The fact that perceivers can establish a cross-modal link reflects a linguistically meaningful association between auditory and visual-spatial events in tone perception. Moreover, the different audio-gestural weighting patterns exhibited in native versus non-native perception further reveal the contribution of language-specific factors in multi-modal tone perception.

5 Concluding Remarks

In tone production, although head and eyebrow motion may be attention-drawing overall, the results of aligned head, eyebrow, and lip movements with specific spatial and temporal pitch movement trajectories of different tones suggest linguistically meaningful associations of these visual cues to tone articulation. Consistently, the degree of visual benefits in tone perception corresponds to the extent of contour movement dynamicity and shape contrastivity of individual tones. Moreover, these benefits can be particularly augmented in non-native perception, when the tonal signal is enhanced in clear speech and with the additional aid of hand gestures, and as perceivers gain additional experience in tone learning. These data suggest language-specific mechanisms and the influence of language experience in cross-modal tone production and perception, above and beyond a general language-universal system.
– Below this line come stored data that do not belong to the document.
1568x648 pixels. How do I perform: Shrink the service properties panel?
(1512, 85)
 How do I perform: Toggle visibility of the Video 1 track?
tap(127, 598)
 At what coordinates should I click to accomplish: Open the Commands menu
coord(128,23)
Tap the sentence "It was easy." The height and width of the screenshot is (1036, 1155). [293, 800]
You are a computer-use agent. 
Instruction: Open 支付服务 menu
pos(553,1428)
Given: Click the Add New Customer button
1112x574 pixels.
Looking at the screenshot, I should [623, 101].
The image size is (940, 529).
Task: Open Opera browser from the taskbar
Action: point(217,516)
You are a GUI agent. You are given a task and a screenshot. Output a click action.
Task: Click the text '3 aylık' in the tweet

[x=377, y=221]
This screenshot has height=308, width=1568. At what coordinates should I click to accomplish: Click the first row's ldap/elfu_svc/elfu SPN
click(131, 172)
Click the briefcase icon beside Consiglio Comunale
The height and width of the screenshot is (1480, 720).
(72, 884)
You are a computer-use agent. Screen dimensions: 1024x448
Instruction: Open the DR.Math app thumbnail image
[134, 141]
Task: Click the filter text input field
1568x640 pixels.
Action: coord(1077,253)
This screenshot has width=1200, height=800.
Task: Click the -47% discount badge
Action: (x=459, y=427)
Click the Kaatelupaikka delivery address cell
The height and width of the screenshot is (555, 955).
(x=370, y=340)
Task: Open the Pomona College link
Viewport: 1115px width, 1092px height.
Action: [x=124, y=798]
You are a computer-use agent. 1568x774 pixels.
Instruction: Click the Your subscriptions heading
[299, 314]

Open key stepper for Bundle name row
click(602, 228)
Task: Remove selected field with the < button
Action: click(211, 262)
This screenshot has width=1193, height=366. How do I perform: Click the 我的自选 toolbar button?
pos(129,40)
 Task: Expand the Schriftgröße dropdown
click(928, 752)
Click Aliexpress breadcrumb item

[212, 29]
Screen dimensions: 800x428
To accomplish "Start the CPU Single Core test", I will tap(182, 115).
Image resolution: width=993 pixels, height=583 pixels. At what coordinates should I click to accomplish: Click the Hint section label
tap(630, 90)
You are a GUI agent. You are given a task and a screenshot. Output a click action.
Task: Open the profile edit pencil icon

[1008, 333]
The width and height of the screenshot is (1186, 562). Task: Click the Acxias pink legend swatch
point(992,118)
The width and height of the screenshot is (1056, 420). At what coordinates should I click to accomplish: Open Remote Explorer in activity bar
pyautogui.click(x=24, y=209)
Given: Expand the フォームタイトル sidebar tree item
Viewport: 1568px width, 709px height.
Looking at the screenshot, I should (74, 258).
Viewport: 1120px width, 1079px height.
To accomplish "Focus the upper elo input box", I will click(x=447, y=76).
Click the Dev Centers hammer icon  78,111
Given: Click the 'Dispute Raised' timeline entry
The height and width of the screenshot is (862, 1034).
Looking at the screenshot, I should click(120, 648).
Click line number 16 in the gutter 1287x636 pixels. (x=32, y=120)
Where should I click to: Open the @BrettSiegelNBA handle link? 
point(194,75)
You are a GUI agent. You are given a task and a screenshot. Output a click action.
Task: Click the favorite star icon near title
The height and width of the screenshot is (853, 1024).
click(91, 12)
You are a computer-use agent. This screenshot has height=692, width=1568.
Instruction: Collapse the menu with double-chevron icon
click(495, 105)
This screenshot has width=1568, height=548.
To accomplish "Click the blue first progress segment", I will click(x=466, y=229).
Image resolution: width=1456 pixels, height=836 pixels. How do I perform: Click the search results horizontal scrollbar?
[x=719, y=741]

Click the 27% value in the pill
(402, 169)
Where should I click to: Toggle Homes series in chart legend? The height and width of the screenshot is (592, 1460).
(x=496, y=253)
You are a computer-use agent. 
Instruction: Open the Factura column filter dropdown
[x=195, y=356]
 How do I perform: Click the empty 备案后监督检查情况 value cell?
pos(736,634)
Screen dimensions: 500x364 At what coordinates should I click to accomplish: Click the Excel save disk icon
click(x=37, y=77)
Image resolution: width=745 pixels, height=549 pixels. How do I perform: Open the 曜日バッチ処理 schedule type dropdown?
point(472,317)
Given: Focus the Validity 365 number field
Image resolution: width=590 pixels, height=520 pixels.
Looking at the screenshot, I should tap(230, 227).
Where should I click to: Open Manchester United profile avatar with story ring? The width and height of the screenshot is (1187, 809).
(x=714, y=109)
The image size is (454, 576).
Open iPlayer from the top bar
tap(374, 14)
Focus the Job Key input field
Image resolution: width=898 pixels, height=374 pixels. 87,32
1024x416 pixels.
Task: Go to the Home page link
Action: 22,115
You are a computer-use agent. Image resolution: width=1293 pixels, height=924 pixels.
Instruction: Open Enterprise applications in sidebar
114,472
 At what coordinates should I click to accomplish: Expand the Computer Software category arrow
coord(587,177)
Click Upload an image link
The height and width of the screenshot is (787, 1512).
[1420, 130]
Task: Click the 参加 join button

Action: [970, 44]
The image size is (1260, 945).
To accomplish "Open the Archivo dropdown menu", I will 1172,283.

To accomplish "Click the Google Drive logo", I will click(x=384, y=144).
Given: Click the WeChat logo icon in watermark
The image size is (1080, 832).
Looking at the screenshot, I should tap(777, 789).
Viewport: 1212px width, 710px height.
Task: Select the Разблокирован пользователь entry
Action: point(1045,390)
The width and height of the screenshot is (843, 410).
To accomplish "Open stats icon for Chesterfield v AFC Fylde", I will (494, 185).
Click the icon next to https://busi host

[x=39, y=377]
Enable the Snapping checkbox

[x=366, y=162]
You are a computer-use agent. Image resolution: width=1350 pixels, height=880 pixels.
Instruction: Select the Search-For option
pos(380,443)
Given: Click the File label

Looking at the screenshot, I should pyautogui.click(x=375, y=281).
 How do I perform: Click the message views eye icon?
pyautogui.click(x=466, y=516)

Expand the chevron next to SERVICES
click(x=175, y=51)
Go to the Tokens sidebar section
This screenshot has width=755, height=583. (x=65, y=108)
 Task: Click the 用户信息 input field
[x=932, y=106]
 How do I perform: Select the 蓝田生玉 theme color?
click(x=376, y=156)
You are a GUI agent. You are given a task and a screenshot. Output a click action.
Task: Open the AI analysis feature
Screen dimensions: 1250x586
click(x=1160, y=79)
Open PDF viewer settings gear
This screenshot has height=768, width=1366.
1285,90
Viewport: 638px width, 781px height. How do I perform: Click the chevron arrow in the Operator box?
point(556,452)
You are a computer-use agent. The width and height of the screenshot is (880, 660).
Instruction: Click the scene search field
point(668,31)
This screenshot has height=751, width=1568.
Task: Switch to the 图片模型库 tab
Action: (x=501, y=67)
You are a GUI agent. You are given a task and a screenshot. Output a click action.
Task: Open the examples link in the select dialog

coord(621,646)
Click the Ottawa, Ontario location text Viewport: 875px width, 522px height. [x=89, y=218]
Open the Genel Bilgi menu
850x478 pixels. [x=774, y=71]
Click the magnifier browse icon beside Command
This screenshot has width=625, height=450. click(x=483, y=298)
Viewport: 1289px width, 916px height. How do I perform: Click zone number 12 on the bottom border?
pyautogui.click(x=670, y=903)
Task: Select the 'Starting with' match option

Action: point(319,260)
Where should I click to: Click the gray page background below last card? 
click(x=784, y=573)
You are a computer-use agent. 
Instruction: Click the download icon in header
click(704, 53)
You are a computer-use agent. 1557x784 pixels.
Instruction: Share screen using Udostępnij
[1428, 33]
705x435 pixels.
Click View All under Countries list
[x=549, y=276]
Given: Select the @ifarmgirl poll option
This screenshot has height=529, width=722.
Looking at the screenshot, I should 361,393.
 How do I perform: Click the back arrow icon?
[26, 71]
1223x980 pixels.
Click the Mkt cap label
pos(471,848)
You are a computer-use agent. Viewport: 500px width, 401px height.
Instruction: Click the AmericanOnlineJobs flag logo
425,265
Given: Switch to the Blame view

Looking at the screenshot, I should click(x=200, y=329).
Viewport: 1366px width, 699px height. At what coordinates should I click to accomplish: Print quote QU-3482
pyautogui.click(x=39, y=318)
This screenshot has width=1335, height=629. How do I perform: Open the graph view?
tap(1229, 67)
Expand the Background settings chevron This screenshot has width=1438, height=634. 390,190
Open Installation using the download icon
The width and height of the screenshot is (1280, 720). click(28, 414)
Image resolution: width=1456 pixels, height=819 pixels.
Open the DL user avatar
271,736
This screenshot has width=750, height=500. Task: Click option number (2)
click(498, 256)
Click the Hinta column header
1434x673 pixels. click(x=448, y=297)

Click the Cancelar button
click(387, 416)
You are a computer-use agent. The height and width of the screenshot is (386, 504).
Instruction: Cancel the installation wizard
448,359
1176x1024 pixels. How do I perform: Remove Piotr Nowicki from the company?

However, due to the scarcity of research in this area, there remain several underexplored research directions for a more thorough understanding of the role of visual cues in multi-modal tone production and perception. First, it is unclear how some visual cues (e.g., lips) are used in characterizing individual tones. Moreover, further evidence from tone perception research is needed to, further evidence from tone perception research is needed to determine how the visual tonal cues are used to facilitate perception of categorical tonal distinctions, and the extent to which perception is based on the linguistic relevance of these cues.

Understanding the visual correlates of tone production and perception will not only advance research on cross-modal integration of sensory-motor information in speech processing, but it will also have important applications for the development of effective tools for tone language acquisition and learning, as well as audio-visual tonal speech synthesis including visual aids for impaired conditions and noisy environments.